Lorsque Béatrice Delvaux, rédactrice en chef du Soir, écrivait que la communauté française ne voyait pas d’un bon œil Yves Leterme succéder à Herman Van Rompuy, une réaction se fit jour immédiatement en Flandre : une deuxième chance.

Et il n’a pas fallu longtemps pour que la Wallonie semble lui accorder une deuxième chance. Les Francophones auraient-ils ajusté leur opinion, ou Leterme a-t-il fait volte-face et renié tout ce qu’il préconisait ? Maintenant que la Wallonie ouvre ses bras en hésitant, en Flandre, les bras se sont croisés. Même avant que Dehaene ne chante trois fois, Leterme a renié ses engagements antérieurs. C’est quand même dommage qu’il ne puisse pas – et avec lui tout le CD&V – faire du bien aux deux en même temps.

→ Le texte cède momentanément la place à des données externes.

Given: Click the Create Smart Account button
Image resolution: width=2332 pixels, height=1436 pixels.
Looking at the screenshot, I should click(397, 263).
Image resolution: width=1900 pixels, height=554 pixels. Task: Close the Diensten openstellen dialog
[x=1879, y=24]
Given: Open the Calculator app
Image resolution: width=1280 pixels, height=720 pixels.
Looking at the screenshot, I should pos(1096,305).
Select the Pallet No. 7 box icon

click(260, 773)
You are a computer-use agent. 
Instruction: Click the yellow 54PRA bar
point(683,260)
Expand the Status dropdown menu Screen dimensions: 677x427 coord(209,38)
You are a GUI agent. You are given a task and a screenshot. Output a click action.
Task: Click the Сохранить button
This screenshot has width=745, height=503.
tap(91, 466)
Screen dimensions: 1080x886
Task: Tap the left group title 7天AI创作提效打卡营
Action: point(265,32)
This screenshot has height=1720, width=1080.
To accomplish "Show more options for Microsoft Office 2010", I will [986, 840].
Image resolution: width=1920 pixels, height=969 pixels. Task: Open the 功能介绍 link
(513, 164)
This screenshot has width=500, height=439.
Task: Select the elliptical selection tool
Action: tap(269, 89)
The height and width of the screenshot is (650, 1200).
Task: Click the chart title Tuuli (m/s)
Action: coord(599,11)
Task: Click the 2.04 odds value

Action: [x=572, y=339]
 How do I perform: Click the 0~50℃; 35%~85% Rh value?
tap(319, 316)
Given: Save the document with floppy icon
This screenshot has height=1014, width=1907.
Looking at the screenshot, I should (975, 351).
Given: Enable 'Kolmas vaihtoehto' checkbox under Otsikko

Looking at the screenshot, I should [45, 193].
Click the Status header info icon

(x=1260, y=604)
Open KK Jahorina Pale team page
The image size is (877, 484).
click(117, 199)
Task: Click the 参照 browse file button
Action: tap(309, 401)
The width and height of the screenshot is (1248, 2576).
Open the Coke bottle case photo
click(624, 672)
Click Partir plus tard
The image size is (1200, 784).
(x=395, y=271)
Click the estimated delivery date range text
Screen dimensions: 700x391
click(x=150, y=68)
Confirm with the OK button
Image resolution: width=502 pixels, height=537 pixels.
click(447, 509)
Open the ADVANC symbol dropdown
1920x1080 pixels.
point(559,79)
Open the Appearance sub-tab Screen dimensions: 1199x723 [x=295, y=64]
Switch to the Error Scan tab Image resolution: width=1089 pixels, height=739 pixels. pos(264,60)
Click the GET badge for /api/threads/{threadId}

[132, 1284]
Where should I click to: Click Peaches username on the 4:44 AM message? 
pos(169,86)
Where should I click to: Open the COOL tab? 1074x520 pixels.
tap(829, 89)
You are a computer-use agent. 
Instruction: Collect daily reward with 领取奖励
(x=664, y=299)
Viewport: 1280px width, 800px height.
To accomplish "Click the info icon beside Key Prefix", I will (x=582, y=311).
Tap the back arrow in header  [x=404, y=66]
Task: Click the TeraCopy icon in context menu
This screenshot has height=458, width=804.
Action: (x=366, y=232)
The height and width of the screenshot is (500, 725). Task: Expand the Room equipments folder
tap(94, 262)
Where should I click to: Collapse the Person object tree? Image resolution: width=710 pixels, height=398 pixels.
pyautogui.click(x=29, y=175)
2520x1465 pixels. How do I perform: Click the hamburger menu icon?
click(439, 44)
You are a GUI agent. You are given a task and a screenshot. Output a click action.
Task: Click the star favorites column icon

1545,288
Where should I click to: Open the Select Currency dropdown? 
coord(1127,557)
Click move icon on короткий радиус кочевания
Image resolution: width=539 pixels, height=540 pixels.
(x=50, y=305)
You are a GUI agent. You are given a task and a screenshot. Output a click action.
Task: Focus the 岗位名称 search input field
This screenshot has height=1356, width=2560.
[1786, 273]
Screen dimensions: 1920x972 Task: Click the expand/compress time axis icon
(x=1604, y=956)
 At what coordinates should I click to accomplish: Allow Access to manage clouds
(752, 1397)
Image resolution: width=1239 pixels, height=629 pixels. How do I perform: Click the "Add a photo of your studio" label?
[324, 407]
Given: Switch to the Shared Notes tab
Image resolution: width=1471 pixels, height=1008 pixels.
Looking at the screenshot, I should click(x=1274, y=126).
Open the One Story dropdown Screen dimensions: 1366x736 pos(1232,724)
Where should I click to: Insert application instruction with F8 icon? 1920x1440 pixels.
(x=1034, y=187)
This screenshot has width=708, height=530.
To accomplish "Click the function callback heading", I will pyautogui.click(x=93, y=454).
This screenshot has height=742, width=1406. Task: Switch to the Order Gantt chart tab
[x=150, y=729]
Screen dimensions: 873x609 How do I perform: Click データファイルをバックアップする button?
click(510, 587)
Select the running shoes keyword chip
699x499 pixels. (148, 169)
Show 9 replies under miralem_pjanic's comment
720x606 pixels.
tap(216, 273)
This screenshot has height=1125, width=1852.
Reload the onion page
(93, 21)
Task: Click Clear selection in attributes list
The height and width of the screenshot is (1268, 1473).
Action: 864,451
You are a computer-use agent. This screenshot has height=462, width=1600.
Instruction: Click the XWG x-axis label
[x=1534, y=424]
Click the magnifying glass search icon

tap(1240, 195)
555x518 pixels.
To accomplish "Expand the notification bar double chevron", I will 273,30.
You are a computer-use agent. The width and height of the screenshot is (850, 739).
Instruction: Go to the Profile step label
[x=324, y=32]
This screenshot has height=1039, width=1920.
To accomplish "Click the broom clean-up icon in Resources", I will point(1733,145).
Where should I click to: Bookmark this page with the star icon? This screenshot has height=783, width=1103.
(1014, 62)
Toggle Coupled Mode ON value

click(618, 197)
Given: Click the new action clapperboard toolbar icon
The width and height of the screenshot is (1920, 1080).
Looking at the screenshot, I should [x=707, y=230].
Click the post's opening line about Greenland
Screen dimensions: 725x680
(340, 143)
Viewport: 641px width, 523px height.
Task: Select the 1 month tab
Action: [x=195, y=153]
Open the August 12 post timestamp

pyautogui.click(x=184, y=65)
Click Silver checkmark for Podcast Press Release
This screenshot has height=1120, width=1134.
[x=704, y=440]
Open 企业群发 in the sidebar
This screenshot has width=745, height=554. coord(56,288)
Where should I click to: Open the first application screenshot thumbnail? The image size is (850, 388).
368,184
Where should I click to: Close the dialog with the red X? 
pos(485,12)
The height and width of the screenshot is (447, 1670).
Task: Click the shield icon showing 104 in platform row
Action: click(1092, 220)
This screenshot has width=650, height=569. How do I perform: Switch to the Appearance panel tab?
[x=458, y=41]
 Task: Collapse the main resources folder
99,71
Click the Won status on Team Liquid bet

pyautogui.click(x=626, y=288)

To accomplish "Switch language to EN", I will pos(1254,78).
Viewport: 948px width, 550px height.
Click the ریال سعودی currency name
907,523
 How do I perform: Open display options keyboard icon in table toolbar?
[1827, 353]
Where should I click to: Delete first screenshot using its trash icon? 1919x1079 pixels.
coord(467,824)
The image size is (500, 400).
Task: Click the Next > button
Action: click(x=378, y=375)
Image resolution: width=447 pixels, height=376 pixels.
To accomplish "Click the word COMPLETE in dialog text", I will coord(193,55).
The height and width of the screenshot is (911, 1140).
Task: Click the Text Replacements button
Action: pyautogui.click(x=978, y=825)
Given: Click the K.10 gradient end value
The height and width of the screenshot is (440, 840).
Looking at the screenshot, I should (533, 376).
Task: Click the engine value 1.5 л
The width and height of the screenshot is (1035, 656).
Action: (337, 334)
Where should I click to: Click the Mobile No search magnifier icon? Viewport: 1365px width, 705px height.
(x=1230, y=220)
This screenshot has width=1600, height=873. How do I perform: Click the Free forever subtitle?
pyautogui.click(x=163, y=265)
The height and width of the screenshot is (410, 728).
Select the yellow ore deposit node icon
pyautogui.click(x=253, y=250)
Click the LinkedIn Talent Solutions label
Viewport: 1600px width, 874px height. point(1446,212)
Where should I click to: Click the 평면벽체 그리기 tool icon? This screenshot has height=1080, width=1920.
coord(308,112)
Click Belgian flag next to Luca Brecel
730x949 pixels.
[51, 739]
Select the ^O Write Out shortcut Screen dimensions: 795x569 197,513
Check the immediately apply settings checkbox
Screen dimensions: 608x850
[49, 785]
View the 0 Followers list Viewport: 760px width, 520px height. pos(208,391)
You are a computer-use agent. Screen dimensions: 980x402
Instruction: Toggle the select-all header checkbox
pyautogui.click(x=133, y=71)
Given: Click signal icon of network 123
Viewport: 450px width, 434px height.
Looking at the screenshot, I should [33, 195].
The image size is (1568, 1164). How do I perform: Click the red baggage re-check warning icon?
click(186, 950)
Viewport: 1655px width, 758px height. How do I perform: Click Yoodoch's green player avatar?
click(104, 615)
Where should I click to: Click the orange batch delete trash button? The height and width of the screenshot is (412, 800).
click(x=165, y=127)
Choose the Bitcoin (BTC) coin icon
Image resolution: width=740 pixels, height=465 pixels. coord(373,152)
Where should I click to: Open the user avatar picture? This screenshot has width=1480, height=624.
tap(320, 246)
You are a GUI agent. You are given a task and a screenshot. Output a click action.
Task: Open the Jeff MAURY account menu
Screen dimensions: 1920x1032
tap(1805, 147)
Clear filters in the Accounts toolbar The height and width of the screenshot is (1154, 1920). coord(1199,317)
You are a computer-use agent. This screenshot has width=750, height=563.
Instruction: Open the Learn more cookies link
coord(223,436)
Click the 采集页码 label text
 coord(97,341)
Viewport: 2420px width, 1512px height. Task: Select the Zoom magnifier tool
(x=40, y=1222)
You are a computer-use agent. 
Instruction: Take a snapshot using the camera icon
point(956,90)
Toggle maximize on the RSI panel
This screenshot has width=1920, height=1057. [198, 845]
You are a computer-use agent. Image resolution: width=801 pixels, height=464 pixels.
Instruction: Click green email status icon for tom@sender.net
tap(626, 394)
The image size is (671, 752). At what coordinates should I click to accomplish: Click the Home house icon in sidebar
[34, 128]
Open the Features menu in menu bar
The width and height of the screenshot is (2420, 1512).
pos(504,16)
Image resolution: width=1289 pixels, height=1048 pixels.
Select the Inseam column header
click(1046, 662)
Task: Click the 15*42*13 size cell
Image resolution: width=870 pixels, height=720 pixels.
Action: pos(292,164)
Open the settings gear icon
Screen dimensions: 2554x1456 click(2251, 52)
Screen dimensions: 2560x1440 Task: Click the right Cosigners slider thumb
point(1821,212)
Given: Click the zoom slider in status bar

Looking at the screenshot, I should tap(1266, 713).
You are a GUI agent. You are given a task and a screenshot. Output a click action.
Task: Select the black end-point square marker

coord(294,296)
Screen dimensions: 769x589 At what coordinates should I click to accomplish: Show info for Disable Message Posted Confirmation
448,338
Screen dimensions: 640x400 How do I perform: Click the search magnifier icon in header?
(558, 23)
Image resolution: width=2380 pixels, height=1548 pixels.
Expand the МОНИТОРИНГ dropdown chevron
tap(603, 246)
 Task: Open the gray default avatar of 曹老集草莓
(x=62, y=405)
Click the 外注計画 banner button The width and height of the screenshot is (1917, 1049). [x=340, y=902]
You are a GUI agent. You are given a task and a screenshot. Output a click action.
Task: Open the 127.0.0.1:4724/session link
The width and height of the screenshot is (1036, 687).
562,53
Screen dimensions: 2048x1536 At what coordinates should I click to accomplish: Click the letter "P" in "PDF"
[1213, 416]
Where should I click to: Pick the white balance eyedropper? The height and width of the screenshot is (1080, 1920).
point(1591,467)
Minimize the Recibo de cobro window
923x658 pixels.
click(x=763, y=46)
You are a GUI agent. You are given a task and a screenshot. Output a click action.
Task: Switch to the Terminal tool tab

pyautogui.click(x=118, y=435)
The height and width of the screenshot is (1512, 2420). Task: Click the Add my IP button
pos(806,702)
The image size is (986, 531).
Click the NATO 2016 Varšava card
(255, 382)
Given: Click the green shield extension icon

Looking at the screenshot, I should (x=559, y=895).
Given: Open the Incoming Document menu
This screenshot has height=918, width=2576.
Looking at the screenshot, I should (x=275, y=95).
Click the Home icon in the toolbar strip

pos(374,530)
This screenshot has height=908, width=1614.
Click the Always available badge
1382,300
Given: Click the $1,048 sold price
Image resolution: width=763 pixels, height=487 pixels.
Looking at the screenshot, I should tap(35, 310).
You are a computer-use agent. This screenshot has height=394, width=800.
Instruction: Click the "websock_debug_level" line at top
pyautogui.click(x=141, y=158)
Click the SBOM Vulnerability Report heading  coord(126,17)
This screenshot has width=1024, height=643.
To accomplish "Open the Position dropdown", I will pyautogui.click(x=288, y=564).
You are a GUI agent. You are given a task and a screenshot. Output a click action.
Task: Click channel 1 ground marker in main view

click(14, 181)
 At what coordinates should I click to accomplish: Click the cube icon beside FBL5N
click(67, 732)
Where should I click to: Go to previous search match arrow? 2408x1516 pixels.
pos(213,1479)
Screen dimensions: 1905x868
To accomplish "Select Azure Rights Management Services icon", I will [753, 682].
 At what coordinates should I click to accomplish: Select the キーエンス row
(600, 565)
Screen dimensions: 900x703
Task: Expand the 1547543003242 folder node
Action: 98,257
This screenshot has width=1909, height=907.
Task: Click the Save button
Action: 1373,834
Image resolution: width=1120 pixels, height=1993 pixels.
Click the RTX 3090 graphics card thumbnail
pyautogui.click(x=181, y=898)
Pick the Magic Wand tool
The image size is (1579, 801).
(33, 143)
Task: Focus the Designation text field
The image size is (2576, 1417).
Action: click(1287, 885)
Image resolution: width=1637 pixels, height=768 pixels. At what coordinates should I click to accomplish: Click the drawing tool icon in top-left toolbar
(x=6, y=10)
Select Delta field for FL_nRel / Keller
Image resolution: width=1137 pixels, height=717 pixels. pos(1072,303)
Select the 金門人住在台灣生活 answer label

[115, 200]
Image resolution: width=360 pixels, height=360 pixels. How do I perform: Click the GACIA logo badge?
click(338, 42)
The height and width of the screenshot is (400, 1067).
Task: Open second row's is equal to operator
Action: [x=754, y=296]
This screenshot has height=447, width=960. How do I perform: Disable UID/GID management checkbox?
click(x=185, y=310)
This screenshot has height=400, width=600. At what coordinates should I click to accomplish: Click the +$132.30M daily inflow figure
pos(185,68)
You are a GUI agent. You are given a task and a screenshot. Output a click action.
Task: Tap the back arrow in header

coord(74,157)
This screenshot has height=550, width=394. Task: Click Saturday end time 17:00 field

Lorsque Béatrice Delvaux, rédactrice en chef du Soir, écrivait  que les Francophones ne voyaient pas d’un bon œil l’évêque conservateur namurois André-Mutien Léonard succéder à Daneels, je me suis demandé si on entendrait sa “prière” au Vatican. Non, donc. Mais dans le pays du NON, ce n’est pas grave. Les journaux sont remplis de critiques, ce qui n’est pas étonnant : moins les gazettes en savent sur quelqu’un ou quelque chose plus elles écrivent sur le sujet. Cela ressemble à un petit jeu : coupable jusqu’à preuve du contraire. Mais j’ose parier que lui aussi recevra une deuxième chance.

En tout cas, il a un prédécesseur illustre qui a aussi reçu une deuxième chance : Le Roi Baudouin. Le roi tant aimé qui, pour des raisons personnelles, avait refusé de signer la loi sur l’avortement, aurait dû abjuré dans un pays normal. «Non, ce n’est pas nécessaire», dit Wilfried Martens, «nous le déclarons empêché temporairement» – comment ils l’ont fait reste un “colloque singulier” bien conservé – «et je signerai à sa place». Après une petite journée sans roi, Baudouin reçut sa deuxième chance. Qu’il était entretemps devenu le roi de Belges avorteurs, personne ne le relevait.

Que Léonard, tout comme le roi d’ailleurs, ait des opinions assez bien exprimées, un tel événement dans un petit pays comme le nôtre – où plus personne n’ose avoir une opinion tranchée – est déjà un soulagement. Et plus encore que le roi, il ose dire des choses qui ne sont pas au goût des politiciens. En voici un remarquable exemple : «Si les Francophones, qui accordent spontanément plus d’attention à l’unité de la Belgique, souhaitent que la Belgique continue à exister, il ne suffit pas d’accrocher des drapeaux belges dans les rues. Ils doivent se distancier de leur complexe de supériorité linguistique. Chacun selon son rôle social doit apprendre à connaître la langue et la culture de ses voisins du nord et apprendre à les aimer… Les Francophones ressentent souvent les exigences flamandes comme une agression. Sans m’exprimer politiquement, je les invite toutefois à ne jamais oublier que la Flandre a dû lutter des siècles pour faire respecter sa langue et sa culture. Pendant longtemps la Flandre a été la victime de l’arrogance francophone. Et l’état belge, né en 1830-1831 a collaboré pendant un siècle à la francisation de la Flandre. Maintenant qu’elle est devenue la région la plus riche du pays, la Flandre veut affirmer sa propre économie culturelle et linguistique.»

Si après la communauté islamique, l’église catholique commence aussi (à nouveau) à se préoccuper des problèmes communautaires, notre petit pays deviendra complètement loufoque. Le principe des chances égales ne donnera plus que des ayant-droits à une deuxième chance.

Qui donc obtient ainsi une deuxième chance ?

Mia Doornaert obtient encore une deuxième chance.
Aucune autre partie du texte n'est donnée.